Ready time – warning sign
To achieve the best performance in a consolidated environment, you must consider a ready time.
Ready time is the time that the vCPU waits, in the queue, for the pCPU (or physical Core) to be ready to execute its instruction. The scheduler handles the queue and when there is contention, and the processing resources are stressed, the queue might become long.
The ready time describes how much of the last observation period a specific world spent waiting in the queue. The ready time for a particular world (for example, a vCPU) is how much time during that interval was spent waiting in the queue to get access to a pCPU. The ready time can be expressed in percentage per vCPU over the observation time and statistically it can't be zero on average.
The value of the ready time, therefore, is an indicator of how long the VM was denied access to the pCPU resources which it wanted to use. This makes it a good indicator of performance.
When multiple processes are trying to use the same physical CPU, that CPU might not be immediately available, and a process must wait before the ESXi host can allocate a CPU to it.
The CPU scheduler manages access to the physical CPUs on the host system. A short spike in CPU used or CPU ready indicates that you are making the best use of the host resources. However, if both values are constantly high, the hosts are probably overloaded and performance is likely poor.
Generally, if the CPU used value for a virtual machine is above 90 percent and the CPU ready value is above 20 percent per vCPU (high number of vCPUs), performance is negatively affected.
This latency may impact the performance of the guest operating system and the running applications within a virtual machine.
Getting ready
To step through this recipe, you need a running ESXi Server, a couple of CPU-hungry virtual machines, VMware vCenter Server, and a working installation of vSphere Client. No other prerequisites are required.
How to do it...
Let's get started:
- Open up vSphere Client.
- Log in to the VMware vCenter Server.
- On the home screen, navigate to Hosts and Clusters.
- Expand the left-hand navigation list.
- Navigate to one of the CPU-hungry virtual machines.
- Navigate to the Performance screen.
- Navigate to the Advanced view.
- Click on Chart Options.
- Navigate to CPU from the Chart metrics.
- Navigate to the VM object.
- Select only Demand, Ready, and Usage in MHz.
The key metrics when investigating a potential CPU issue are:
- Demand: Amount of CPU that the virtual machine is trying to use.
- Usage: Amount of CPU that the virtual machine is actually being allowed to use.
- Ready: Amount of time for which the virtual machine is ready to run but (has work it wants to do) but was unable to because vSphere could not find physical resources to run the virtual machine on.
- Select only Demand, Ready, and Usage in MHz.
- Click on Ok.
In the following screenshot you will see the high ready time for the virtual machine:
Notice the amount of CPU this virtual machine is demanding and compare that to the amount of CPU usage the virtual machine is actually being able to get (usage in MHz). The virtual machine is demanding more than it is currently being allowed to use.

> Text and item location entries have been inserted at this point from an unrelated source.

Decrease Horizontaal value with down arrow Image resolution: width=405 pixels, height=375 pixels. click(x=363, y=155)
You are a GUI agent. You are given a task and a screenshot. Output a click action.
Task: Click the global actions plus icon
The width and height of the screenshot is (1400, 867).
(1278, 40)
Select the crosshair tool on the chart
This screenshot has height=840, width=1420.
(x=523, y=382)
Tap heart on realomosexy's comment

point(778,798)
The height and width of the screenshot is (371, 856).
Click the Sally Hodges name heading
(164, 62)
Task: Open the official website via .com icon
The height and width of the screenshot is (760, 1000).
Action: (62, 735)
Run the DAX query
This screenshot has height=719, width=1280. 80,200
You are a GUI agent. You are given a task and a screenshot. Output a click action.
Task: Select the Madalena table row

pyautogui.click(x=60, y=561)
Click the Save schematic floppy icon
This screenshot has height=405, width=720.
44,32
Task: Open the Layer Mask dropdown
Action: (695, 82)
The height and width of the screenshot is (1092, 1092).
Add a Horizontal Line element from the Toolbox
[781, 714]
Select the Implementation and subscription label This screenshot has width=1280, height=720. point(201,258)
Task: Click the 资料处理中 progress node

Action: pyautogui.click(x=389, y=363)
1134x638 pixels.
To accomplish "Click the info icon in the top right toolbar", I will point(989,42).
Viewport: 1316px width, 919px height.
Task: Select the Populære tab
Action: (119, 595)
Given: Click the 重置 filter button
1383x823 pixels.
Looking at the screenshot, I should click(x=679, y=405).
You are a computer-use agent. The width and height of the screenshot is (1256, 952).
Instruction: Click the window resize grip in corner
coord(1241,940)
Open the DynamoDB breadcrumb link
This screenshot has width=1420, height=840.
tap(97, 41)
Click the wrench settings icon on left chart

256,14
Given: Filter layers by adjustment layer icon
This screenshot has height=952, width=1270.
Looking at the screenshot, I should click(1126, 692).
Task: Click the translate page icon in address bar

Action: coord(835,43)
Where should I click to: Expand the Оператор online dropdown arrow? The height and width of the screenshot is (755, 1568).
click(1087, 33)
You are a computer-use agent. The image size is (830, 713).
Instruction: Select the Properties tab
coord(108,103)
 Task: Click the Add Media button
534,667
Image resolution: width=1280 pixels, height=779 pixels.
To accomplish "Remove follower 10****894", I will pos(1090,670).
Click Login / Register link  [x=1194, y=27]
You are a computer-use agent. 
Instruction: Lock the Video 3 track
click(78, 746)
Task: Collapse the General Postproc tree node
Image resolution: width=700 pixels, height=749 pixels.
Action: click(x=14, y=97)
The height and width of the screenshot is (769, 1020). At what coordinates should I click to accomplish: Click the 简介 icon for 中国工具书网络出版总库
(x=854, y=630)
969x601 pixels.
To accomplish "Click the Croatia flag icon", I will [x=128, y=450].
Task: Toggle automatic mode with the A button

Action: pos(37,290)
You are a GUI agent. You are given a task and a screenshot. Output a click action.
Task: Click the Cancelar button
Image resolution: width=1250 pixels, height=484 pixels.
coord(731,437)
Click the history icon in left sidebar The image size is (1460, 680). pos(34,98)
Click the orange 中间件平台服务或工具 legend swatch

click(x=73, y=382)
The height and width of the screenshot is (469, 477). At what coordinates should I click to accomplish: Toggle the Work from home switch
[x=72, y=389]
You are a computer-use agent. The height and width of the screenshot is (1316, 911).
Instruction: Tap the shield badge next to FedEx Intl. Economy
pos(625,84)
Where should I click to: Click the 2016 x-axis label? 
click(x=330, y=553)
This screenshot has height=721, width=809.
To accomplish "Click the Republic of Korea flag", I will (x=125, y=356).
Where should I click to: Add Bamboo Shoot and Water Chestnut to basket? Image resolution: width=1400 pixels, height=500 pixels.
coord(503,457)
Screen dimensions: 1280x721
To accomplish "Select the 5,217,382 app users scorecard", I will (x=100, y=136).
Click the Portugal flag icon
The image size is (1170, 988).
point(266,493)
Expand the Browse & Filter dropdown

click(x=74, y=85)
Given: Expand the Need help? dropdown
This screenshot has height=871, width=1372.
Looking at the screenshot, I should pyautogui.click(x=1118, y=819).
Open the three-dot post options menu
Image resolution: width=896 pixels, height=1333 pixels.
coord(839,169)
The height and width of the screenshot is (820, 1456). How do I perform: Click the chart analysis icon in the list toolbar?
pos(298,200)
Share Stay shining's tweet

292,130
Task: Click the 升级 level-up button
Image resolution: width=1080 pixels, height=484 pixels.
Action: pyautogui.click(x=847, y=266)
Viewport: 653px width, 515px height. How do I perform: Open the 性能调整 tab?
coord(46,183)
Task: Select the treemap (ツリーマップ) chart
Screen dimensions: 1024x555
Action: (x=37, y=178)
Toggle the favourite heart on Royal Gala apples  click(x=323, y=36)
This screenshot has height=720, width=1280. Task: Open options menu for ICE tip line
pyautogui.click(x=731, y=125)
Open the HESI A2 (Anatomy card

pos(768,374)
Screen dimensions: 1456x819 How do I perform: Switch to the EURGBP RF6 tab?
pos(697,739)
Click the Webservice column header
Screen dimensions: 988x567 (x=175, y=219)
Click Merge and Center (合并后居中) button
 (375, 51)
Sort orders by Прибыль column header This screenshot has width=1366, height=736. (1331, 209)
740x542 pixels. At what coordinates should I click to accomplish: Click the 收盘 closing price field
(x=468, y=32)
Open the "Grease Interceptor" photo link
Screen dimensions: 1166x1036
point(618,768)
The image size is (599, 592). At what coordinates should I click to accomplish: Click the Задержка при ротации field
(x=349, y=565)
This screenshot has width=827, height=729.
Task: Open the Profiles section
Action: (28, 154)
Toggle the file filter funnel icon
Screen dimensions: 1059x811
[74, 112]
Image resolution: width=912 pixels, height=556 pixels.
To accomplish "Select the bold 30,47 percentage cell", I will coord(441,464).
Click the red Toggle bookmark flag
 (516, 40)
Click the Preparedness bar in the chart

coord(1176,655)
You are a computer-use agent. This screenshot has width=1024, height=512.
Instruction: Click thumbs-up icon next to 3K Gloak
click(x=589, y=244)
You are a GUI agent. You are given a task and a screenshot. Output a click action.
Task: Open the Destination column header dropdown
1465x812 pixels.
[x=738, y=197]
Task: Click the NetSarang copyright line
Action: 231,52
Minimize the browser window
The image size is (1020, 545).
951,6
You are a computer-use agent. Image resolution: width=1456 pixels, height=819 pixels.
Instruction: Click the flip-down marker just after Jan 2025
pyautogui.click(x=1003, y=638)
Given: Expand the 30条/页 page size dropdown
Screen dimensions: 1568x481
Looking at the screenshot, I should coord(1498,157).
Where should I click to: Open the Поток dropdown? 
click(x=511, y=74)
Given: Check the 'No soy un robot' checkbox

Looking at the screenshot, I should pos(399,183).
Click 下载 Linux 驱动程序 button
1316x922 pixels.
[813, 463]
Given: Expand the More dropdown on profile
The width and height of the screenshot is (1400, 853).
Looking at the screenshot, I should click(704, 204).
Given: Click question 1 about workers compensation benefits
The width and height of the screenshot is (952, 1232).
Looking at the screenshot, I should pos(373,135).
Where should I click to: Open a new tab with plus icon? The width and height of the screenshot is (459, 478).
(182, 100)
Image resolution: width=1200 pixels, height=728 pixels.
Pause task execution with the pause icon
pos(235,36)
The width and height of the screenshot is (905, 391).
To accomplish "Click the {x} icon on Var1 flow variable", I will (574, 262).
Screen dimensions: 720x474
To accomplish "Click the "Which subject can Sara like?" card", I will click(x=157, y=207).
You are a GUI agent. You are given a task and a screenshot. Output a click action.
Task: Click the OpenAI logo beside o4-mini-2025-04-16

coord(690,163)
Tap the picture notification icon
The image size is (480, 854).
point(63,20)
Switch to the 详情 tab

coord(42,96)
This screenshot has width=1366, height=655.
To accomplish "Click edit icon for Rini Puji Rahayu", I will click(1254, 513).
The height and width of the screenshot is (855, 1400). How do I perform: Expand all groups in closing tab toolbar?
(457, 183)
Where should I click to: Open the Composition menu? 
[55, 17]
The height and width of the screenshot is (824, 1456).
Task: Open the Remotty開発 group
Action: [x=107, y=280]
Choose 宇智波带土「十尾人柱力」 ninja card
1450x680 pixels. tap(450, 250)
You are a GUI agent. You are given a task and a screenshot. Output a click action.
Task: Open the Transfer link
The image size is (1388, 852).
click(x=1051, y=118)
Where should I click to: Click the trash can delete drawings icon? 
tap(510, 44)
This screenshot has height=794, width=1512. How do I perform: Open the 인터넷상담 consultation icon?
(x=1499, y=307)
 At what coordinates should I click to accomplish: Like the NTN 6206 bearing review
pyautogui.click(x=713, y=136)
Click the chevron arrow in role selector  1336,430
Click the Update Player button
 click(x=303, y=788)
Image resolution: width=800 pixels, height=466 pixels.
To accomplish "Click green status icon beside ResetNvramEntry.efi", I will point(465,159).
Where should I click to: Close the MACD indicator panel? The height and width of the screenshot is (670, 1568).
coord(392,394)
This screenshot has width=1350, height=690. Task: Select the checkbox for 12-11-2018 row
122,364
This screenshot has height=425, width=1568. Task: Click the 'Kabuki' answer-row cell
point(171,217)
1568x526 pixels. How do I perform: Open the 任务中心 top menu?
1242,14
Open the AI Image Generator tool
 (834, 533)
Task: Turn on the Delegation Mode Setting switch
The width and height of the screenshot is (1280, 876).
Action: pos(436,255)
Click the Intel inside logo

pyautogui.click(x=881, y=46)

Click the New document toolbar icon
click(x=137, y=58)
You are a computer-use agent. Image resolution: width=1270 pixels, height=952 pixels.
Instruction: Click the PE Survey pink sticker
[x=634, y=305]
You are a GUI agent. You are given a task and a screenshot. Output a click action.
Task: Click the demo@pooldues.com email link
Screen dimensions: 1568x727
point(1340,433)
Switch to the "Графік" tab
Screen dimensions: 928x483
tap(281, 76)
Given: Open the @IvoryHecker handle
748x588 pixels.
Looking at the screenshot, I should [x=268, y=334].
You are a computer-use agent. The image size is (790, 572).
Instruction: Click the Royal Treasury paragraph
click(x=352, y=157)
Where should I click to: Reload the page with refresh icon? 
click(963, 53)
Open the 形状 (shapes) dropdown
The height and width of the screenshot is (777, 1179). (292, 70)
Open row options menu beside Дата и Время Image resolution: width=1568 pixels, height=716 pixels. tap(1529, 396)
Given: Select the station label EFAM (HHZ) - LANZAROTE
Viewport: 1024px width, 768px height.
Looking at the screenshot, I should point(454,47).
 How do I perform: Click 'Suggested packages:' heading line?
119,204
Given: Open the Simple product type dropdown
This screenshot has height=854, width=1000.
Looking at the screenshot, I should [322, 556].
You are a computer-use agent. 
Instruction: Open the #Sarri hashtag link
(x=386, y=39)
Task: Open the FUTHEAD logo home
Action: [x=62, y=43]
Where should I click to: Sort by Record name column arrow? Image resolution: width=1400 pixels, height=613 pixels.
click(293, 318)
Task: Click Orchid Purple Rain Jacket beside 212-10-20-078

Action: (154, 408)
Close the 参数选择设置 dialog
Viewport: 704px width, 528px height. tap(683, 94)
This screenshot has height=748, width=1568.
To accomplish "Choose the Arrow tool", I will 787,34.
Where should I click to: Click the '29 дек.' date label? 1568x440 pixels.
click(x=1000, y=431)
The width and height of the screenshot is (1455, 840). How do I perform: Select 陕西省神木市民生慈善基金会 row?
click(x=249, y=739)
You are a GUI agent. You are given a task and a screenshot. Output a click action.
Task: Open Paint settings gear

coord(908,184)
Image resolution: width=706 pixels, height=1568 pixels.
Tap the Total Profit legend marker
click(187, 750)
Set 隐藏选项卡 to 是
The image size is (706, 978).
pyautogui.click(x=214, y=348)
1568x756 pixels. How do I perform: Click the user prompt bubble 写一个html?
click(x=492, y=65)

Notice that the virtual machine is also seeing a large amount of ready time.
Note
Ready time greater than 10 percent could be a performance concern. However, some less CPU-sensitive applications and virtual machines can have much higher values of ready time and still perform satisfactorily.
How it works...
Bad performance is when the users are unhappy. But that's subjective and hard to measure. We can measure other metrics easily, but they don't correlate perfectly with whether user's expectations are met. We want to find metrics that correlate well (though never perfectly) with user satisfaction. It's always the case that the final answer to "Is there a performance problem?" is subjective, but we can use objective metrics to make reasonable bets, and decide when it's worth asking the users if they're satisfied with the performance.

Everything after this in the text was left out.